On Earth Day, this photo essay celebrates the beautiful interdependence between indigenous communities and nature. It shows various indigenous communities from Malaysia and some of their customary practices that reveal their strong role in biodiversity conservation. Strengthening Indigenous Peoples’ rights over their territories, and supporting their traditional community conservation practices are fundamental for protecting Mother Earth.
Silad or Kapoi is a multi purpose plant traditionally used in building materials, traditional costumes, and in ceremonial practices.
Murut Tataluan community entering their community forest to gather wild honey bee.

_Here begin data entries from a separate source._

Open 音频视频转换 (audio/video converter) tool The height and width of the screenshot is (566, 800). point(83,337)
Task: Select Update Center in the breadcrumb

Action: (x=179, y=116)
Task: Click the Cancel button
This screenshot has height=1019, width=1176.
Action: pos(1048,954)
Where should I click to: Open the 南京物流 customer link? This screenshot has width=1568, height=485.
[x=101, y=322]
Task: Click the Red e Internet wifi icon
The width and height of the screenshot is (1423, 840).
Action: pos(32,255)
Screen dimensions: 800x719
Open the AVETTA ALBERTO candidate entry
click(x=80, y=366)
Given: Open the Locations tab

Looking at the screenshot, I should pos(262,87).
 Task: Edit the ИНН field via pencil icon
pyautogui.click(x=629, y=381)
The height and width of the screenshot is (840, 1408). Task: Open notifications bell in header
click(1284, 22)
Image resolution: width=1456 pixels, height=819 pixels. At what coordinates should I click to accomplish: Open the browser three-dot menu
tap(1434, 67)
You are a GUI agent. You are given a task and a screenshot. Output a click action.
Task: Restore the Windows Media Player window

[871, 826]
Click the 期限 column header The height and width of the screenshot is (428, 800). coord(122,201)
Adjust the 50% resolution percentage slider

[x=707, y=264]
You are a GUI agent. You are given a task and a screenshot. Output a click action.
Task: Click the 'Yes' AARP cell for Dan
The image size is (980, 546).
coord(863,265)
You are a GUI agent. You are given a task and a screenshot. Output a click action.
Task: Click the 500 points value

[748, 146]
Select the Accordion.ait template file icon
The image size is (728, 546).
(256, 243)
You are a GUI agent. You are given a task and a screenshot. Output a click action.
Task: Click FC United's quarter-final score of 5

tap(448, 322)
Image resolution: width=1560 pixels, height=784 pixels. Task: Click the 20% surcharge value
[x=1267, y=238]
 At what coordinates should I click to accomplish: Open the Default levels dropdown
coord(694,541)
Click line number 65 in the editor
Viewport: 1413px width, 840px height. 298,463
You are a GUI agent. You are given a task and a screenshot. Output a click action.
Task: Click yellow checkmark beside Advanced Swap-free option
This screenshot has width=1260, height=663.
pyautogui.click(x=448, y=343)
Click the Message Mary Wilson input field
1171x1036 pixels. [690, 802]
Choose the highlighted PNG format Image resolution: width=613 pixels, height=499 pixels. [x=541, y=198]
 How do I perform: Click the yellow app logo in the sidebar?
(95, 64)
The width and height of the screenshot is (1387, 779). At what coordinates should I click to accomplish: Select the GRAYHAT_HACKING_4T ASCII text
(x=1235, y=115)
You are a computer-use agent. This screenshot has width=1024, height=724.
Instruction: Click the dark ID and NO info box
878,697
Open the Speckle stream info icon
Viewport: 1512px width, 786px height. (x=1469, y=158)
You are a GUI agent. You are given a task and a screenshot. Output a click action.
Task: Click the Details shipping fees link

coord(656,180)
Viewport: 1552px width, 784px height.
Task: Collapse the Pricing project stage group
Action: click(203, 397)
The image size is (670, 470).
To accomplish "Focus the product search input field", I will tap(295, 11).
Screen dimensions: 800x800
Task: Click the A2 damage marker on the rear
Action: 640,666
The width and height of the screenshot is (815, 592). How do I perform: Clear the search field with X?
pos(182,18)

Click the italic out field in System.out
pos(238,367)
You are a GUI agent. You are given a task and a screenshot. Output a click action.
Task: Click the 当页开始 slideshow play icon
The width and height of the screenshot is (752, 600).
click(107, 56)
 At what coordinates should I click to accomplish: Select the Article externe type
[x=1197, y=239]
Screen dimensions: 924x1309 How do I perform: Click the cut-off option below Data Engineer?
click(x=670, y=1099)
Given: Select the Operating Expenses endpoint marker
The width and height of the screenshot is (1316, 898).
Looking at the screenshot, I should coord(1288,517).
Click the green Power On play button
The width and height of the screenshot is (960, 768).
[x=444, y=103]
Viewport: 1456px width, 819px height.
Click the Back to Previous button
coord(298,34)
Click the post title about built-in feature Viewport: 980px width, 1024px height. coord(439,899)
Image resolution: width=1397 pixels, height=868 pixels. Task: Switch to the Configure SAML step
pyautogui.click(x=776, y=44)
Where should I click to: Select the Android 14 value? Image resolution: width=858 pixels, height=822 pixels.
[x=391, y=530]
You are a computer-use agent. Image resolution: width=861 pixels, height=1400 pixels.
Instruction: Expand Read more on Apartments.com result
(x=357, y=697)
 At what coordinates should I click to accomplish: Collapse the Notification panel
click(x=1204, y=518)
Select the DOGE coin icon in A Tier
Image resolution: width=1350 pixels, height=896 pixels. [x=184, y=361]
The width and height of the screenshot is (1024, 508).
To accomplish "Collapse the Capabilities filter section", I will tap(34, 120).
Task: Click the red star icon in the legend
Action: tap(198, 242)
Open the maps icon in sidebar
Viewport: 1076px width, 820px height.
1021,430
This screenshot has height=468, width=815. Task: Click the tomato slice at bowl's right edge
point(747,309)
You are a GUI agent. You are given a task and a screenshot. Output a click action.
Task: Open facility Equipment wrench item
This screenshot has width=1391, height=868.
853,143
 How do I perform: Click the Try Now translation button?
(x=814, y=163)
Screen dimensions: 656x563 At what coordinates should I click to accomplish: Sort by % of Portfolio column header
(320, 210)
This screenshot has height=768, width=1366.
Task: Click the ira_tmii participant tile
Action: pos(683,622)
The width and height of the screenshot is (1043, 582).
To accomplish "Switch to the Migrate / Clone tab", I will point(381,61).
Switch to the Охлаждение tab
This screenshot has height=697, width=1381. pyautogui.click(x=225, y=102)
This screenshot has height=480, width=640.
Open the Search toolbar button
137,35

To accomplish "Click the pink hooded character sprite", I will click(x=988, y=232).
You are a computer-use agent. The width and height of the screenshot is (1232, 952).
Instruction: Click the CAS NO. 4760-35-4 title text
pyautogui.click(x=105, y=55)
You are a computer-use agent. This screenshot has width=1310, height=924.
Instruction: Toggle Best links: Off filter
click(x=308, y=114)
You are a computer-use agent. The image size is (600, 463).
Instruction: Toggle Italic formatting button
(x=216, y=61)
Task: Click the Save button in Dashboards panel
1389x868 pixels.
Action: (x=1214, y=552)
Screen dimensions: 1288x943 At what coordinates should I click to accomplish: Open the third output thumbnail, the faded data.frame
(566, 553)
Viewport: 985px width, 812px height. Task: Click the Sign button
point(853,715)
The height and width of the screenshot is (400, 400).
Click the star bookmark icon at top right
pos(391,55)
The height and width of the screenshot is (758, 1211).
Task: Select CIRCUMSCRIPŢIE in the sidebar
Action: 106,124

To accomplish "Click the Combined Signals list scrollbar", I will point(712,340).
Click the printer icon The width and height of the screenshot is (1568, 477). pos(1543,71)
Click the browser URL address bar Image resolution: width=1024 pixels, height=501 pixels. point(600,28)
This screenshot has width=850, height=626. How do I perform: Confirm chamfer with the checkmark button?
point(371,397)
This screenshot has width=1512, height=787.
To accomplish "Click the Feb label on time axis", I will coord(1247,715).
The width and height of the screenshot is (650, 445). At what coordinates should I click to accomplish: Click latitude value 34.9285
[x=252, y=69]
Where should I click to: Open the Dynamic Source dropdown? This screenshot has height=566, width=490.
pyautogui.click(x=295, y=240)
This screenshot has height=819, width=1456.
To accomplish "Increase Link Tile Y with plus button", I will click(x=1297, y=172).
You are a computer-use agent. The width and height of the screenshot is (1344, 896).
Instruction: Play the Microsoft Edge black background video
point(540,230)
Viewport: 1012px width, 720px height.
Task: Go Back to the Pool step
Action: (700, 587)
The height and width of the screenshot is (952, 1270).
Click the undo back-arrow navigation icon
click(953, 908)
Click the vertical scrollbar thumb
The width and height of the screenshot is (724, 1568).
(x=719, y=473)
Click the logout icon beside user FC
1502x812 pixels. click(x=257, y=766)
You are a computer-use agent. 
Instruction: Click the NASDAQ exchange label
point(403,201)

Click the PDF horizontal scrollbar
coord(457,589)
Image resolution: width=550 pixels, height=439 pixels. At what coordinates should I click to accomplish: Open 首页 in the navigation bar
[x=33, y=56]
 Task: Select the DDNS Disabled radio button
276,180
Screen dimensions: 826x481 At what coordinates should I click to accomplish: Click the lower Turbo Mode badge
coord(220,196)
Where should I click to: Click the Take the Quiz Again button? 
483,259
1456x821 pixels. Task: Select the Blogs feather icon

A Murut man repairing his fishing-net.
Men from the Sungai Lobu community displaying their fishstock. They practice the customary Tagal system, which is a unique way of traditional community conservation where fishing is prohibited at certain times and in certain restricted areas.
The Murut Tataluan community depends mainly on the forest and river for their livelihood.
A Sungai Tombonuo lady resting after gathering shells in the mangrove forest.
Their playground. Children from Dusun community running upstream to setup another down river ride.
Typical Dusun community style baskets and other forest product handicrafts.
A Dusun man gathering wild vegetables on his land.
”Linopot” a traditional style rice wrapped in “Doringin” leaf.
Community men catching fish, they only catch as much fish as needed for sustenance.
Children from the Dusun community really love their river.
Sungai Rumanau men demonstrate a traditional hunting trap for catching small game.
Thirsty?.. no problem. A Sungai Rumanau man drinking water from a tree vine.
A Sungai Rumanau man shows a traditional ladder for collecting wild honey.
Sungai Tombonuo youth collecting shells in the mangrove.
A Murut Man preparing “Ingkuun”- a traditional motif carved from wood for traditional ceremonies.